Strong signals are emerging from Brussels that EU president Jean Claude Juncker will stand by scientific conclusions on the safety of glyphosate.
Mr Juncker’s reported position follows a heightening of pressure, both from farming organisations who are desperate to see the weed killer relicensed for a full 15 years, and groups which want it banned because they believe it could be carcinogenic.
Reports were quoting a letter the EU president sent to Green and Socialist MEPs in which he is said to say: “I believe that the EU regulatory system is robust and ensures protection for humans and the environment.”
The MEPs had written to Mr Juncker last month complaining about the use of industry-funded research in the assessment of the product.
NFU Scotland chief executive, Scott Walker he confirmed he had picked up “strong signals” in Brussels that an extension would be granted to the glyphosate licence.
“We had several off the record discussions with individuals who are involved in the approval process who suggested an extension was looking very likely,” he said.
“What is still in doubt is the length of time.”
European farm lobby group, Copa and Cogeca piled pressure on Mr Juncker earlier this week, urging the Commission to re-authorise the herbicide’s use for 15 years, after the European Chemicals Agency (ECHA) and the European Food Safety Authority (EFSA) gave it a positive scientific assessment.
The group’s secretary-general Pekka Pesonen said: “Both ECHA and EFSA have issued opinions based on strong scientific evidence highlighting that there are no safety concerns regarding the use of glyphosate in crop production. We believe it is essential to respect these opinions and maintain trust in EFSA and the high standards that EU producers meet. Questioning EU science-based decision-making processes will only have an adverse impact on the credibility of the EU authorities and undermine our high safety standards”.

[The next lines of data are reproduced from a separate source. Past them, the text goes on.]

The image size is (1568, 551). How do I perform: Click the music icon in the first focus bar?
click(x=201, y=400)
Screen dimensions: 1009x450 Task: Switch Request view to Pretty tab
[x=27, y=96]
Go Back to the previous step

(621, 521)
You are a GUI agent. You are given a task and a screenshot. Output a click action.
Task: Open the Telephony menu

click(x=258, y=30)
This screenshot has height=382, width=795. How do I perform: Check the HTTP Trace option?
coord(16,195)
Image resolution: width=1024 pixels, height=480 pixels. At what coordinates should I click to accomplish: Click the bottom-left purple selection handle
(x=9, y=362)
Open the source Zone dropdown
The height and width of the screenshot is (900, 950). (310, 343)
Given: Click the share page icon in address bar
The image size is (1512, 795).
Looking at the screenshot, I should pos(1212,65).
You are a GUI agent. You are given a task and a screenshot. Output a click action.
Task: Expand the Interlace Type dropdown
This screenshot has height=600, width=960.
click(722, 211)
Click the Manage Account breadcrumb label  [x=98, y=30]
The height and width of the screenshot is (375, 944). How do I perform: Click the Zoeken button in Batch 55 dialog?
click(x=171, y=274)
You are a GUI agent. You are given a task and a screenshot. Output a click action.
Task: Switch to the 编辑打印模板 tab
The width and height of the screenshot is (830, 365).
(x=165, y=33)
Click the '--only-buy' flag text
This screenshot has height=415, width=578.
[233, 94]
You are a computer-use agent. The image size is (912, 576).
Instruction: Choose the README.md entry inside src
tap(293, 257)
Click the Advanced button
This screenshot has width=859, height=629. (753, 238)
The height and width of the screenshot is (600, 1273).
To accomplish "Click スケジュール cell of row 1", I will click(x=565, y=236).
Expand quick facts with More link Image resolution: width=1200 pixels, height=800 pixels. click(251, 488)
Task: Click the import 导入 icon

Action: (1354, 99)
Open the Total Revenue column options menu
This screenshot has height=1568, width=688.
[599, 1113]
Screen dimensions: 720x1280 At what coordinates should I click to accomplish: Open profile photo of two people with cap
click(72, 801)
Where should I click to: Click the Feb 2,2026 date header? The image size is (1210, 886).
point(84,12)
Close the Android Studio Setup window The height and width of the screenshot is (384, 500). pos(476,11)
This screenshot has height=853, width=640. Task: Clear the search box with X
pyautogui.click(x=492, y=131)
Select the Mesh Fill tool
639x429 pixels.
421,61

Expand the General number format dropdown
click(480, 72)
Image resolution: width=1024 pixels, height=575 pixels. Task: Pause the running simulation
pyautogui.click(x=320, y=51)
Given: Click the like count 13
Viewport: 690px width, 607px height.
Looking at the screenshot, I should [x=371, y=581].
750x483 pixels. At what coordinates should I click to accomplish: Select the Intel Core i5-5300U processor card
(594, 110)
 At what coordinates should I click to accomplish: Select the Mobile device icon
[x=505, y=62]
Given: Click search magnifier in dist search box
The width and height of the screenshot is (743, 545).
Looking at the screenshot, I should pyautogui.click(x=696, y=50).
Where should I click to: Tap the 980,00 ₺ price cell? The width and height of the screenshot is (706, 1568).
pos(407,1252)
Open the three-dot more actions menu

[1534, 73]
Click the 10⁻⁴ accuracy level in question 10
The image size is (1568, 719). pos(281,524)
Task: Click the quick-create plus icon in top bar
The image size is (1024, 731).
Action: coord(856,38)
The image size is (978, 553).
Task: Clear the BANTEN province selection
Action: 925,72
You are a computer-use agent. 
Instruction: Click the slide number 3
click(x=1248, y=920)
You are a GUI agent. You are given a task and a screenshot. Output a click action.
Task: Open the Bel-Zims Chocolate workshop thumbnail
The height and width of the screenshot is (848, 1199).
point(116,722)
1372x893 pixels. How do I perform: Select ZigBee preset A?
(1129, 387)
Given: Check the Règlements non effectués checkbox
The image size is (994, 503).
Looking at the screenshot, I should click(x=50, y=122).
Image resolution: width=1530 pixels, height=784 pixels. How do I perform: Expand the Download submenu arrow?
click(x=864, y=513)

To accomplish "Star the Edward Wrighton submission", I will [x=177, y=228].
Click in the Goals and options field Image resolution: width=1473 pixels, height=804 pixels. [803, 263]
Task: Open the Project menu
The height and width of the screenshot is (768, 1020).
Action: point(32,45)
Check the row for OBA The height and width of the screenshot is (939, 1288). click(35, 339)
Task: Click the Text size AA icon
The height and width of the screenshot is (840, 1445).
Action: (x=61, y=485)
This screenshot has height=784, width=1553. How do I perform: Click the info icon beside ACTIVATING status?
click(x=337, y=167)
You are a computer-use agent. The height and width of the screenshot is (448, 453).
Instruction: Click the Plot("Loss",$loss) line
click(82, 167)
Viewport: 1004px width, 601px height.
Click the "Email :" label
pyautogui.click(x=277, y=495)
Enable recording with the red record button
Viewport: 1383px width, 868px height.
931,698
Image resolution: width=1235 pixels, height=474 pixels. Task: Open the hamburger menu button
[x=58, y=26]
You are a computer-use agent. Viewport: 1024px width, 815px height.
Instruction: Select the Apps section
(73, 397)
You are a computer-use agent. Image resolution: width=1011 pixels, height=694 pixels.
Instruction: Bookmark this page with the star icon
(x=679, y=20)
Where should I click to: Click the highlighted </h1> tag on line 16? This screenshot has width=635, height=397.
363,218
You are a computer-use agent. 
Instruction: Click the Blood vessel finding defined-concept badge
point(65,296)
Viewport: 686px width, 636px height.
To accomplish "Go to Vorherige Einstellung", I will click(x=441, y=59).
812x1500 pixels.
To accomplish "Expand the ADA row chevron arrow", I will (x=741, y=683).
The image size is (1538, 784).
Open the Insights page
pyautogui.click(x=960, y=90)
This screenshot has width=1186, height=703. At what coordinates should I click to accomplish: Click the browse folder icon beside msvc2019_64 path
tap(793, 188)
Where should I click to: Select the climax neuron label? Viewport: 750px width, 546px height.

In his letter to the MEPs, Mr Juncker is said to state there was “no reason” to question the scientific assessments and conclusions on glyphosate in the EU and that discussions would resume with member states ahead of a decision by the end of 2017.
Industry observers believe the Commission is expected to act well before the end of the year. Meanwhile a citizens’ charter document is collecting signatures on a petition for a product ban.